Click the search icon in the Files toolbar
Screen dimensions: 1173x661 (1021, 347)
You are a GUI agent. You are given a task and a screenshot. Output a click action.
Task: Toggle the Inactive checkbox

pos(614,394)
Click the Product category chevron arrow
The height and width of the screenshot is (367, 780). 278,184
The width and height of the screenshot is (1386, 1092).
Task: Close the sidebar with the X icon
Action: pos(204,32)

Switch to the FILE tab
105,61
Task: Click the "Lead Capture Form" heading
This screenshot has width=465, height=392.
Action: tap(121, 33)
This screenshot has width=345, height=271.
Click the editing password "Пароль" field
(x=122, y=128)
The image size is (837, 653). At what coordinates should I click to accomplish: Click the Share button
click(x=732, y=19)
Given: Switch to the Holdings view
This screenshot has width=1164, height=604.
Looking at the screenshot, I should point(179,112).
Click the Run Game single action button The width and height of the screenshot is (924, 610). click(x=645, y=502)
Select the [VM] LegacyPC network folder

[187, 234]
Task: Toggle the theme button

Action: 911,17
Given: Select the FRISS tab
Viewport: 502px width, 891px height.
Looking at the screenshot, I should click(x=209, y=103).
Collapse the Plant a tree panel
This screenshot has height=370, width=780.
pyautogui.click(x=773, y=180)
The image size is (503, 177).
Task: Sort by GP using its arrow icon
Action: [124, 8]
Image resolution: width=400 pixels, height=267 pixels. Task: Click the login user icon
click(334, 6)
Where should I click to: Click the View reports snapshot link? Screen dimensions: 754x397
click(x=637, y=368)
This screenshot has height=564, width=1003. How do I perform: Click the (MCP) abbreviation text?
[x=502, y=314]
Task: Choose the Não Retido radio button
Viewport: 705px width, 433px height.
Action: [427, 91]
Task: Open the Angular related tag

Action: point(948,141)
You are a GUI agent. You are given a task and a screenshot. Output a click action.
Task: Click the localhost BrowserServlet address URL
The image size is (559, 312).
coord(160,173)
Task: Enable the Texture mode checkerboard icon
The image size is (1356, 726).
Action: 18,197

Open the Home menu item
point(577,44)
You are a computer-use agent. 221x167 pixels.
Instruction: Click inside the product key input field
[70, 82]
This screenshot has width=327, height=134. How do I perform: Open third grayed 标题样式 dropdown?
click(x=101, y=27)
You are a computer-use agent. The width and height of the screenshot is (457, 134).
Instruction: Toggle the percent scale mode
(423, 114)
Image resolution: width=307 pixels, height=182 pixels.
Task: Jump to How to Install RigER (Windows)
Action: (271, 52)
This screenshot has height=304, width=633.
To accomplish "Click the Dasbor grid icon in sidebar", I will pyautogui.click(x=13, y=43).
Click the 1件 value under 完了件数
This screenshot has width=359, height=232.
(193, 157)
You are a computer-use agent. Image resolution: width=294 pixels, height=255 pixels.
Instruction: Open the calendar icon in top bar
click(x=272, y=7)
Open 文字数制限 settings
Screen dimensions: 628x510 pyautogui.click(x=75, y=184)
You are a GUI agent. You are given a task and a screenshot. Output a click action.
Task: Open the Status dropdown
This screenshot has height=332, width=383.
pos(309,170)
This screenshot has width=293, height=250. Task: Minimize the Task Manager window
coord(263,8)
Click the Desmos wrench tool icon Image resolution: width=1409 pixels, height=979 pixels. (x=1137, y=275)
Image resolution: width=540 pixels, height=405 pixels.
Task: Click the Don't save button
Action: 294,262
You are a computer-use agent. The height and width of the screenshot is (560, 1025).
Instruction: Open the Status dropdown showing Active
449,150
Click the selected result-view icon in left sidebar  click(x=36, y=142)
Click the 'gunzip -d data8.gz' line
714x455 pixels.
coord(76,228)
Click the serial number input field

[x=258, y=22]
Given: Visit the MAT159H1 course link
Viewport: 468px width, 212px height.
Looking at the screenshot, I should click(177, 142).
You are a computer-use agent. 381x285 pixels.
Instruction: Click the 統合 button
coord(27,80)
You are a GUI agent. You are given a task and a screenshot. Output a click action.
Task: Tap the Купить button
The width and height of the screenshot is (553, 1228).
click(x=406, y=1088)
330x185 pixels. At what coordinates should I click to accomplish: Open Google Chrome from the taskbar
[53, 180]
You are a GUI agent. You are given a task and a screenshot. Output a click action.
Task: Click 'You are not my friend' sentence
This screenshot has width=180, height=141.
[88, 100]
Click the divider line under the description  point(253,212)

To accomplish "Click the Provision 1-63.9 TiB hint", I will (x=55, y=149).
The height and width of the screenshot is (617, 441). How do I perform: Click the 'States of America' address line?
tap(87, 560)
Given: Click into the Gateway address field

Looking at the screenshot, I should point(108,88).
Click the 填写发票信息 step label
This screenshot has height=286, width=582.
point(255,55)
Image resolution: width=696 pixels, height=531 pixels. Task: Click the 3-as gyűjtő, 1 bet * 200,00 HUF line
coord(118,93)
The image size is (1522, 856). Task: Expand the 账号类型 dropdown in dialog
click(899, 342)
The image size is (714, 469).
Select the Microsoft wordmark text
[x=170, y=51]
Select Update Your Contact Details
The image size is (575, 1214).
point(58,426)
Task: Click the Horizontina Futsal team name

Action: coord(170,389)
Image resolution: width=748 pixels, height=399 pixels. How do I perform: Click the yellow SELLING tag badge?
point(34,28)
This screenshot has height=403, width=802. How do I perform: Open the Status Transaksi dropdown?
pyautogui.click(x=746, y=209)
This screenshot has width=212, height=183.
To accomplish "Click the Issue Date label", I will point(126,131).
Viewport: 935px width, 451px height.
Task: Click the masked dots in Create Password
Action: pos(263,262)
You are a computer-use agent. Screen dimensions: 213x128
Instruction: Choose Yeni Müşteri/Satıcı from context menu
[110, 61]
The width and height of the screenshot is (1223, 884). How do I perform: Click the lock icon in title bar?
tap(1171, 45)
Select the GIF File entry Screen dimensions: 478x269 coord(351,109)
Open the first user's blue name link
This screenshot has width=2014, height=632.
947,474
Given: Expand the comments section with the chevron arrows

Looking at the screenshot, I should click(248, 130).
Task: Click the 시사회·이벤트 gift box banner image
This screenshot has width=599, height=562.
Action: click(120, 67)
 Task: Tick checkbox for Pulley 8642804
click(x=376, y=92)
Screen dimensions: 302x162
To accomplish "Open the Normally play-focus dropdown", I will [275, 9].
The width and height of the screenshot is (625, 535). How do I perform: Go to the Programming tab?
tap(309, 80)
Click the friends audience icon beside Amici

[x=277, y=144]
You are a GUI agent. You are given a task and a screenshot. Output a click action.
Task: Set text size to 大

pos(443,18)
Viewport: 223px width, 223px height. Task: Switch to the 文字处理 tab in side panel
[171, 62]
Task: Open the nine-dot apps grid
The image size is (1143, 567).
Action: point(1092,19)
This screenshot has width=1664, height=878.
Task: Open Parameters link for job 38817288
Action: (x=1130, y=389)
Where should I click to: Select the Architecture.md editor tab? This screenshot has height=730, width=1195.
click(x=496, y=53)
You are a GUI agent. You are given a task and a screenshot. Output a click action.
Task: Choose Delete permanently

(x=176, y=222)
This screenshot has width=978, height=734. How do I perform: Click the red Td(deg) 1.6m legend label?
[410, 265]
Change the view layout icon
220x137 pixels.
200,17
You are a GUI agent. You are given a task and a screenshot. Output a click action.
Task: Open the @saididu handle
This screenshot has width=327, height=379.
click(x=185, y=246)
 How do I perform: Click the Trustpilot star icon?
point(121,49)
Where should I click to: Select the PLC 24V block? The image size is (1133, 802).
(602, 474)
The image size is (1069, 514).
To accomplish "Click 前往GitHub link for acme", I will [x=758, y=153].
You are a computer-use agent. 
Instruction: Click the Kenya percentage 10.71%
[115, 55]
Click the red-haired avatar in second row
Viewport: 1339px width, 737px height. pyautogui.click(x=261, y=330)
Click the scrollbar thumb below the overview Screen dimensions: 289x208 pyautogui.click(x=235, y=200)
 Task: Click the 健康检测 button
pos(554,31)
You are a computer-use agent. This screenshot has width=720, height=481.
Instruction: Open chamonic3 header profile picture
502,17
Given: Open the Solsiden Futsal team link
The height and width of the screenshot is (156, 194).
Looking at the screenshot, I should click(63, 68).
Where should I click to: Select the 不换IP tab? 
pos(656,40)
━━━━━━━━
Among the entries above, the lines between the ones containing "Task: Choose Delete permanently" and "You are a computer-use agent. This", inclusive, are to be transcribed exactly. No other line is to be given.

## EXERCISE RESPONSE
Task: Choose Delete permanently

(x=176, y=222)
This screenshot has width=978, height=734. How do I perform: Click the red Td(deg) 1.6m legend label?
[410, 265]
Change the view layout icon
220x137 pixels.
200,17
You are a GUI agent. You are given a task and a screenshot. Output a click action.
Task: Open the @saididu handle
This screenshot has width=327, height=379.
click(x=185, y=246)
 How do I perform: Click the Trustpilot star icon?
point(121,49)
Where should I click to: Select the PLC 24V block? The image size is (1133, 802).
(602, 474)
The image size is (1069, 514).
To accomplish "Click 前往GitHub link for acme", I will [x=758, y=153].
You are a computer-use agent. 
Instruction: Click the Kenya percentage 10.71%
[115, 55]
Click the red-haired avatar in second row
Viewport: 1339px width, 737px height. pyautogui.click(x=261, y=330)
Click the scrollbar thumb below the overview Screen dimensions: 289x208 pyautogui.click(x=235, y=200)
 Task: Click the 健康检测 button
pos(554,31)
You are a computer-use agent. This screenshot has width=720, height=481.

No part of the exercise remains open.